Mashable relies on input and collaboration from various team members with different areas of expertise to address a broad range of questions.
“We needed a consolidated environment where we could build models, chat about models, critique our models and also deploy models into production,” said Owusu. Such an environment should accelerate the team’s pace of innovation by allowing researchers to:
- Provision computing resources easily, so they can quickly get to work building models at broad scale without worrying about infrastructure. This process was “unnecessarily cumbersome” in the legacy environment, according to Owusu.
- Experiment collaboratively and coherently, encouraging input and commentary in a central repository that captures data and versions of analysis on top of the data.
- Push models to production, without getting stuck on implementation details.
Mashable considered using its own engineering resources to build a data science hub, but it would have taken too long and constrained data science progress while consuming at least two full-time employees’ time. Instead, Mashable implemented Domino. The first major use of the platform, referred to internally as “Mash That,” was an initiative to consolidate the company’s data into one central repository. Mashable coordinated extract, transform and load (ETL) processes using Domino’s scheduling functionality. From there, Mashable started running reports through Domino, feeding dashboards and presentations to executives and stakeholders across the company. “It has become a central point for our basic reporting needs,” said Owusu.
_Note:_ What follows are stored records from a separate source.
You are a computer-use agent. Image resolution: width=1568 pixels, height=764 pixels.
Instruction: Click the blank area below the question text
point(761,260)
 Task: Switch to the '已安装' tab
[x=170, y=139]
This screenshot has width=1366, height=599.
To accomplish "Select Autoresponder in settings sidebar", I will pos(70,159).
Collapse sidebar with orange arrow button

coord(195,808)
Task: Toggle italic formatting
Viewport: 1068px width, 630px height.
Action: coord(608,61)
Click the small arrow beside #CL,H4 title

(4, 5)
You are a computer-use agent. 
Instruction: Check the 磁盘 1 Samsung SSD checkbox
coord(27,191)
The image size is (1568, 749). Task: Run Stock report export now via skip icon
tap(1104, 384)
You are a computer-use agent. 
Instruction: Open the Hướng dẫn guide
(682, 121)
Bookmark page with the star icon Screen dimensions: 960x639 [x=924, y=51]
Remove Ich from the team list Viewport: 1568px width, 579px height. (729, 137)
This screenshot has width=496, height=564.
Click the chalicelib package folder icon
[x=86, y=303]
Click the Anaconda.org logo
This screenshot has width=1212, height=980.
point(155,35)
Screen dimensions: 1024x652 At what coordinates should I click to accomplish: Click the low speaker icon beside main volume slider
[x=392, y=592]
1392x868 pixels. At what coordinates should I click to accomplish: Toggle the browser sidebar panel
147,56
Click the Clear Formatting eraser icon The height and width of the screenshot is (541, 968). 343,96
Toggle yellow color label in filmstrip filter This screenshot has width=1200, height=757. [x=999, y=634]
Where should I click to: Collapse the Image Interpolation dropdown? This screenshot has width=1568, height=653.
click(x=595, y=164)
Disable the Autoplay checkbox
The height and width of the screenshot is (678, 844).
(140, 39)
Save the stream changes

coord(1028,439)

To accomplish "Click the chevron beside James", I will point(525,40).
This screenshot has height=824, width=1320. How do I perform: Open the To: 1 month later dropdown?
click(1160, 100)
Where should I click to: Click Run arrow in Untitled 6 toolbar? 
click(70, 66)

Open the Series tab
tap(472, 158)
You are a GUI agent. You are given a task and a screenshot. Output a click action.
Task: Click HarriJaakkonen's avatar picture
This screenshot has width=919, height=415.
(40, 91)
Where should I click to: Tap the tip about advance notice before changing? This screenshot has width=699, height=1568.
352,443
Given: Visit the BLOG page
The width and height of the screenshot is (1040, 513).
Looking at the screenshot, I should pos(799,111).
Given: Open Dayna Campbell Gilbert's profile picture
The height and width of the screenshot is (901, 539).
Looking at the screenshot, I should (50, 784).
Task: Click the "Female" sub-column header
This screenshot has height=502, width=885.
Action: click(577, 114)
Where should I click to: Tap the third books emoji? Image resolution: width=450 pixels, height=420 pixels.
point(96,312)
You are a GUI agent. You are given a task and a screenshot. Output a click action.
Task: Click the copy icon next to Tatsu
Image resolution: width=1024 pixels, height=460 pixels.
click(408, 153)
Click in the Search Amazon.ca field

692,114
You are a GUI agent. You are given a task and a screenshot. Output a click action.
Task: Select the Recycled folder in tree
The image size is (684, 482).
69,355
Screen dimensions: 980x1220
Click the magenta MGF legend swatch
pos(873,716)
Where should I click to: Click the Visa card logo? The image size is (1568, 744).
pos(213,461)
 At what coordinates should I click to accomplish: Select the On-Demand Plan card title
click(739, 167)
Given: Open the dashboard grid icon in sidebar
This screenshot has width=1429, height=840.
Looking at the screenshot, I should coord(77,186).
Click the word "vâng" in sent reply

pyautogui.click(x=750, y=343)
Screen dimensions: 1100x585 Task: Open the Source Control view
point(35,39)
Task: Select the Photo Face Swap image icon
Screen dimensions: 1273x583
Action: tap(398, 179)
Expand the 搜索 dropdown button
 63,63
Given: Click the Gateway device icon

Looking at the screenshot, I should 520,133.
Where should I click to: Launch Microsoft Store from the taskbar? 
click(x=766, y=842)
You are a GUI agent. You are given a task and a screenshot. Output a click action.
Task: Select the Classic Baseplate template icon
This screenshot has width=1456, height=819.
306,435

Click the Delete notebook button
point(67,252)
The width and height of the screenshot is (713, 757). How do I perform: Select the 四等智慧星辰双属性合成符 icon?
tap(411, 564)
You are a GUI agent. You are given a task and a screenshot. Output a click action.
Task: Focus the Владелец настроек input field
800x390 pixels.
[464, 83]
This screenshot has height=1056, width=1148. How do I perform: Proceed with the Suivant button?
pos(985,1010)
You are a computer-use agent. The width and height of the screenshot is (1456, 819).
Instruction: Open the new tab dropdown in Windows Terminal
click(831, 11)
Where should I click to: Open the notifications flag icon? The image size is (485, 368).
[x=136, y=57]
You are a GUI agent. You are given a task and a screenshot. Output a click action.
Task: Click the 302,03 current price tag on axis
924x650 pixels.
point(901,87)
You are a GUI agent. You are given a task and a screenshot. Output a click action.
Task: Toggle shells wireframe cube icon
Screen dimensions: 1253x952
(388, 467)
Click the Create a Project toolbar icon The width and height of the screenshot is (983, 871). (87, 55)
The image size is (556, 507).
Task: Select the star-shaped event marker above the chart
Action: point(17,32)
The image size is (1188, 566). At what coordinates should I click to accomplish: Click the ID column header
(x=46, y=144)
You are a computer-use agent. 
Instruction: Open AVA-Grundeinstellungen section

Next, Mashable standardized its data science efforts on the Domino platform. Domino satisfies Mashable’s aforementioned needs, allowing researchers to “commandeer computing resources” an order of magnitude faster than before, without requiring engineering support. It provides the ability to essentially run races between different models, easily do parameter searches and make results apparent to the entire team. The team can then comment on the results and formulate adjustments to the experiments. And the transparency of Domino allows one team member to pick up where another left off if necessary.
“It’s the closest I’ve seen to kind of a computational laboratory and that’s really what I was looking for,” said Owusu. “The platform has been really, really remarkable.” Beyond the platform capabilities, Mashable values its partnership with Domino because of the customer service Domino provides along two dimensions: Domino provides fast resolution to Mashable’s support needs, and Domino looks to Mashable for feedback and alignment on its vision and product roadmap.
“I would recommend Domino Data Lab unreservedly,” noted Owusu.
The Domino Effect
As a result of implementing Domino, Mashable innovates faster and is more productive. Every member of the Mashable team can collaborate, leveraging each other’s unique skill sets and ideas, with the flexibility to work using the tools they’re most comfortable with. The reproducibility Domino provides is another benefit.
One area of innovation that’s been possible to explore with Domino: deep learning approaches to understanding images. This became an all-hands-on-deck operation, involving a large parameter search and numerous data scientists going down different paths. Thanks to Domino, all of those paths and parameters were well documented. And when any one path led to a seemingly dead end, a different team could fork it in a different direction without having to recreate any of the work that had already been done. Without Domino, it would have been very onerous to coordinate the parallel experimentation paths and to prevent redundancies.
“Domino has been a really ideal platform for providing a coherent, collaborative environment,” summarized Owusu. “If you’re going to do the science component of data science, you really have to have a methodology for running experiments, building on models and theorizing on top of data. That’s much more of a lab environment, and to my mind, Domino is the only group in the space that’s addressing things from that point of view.”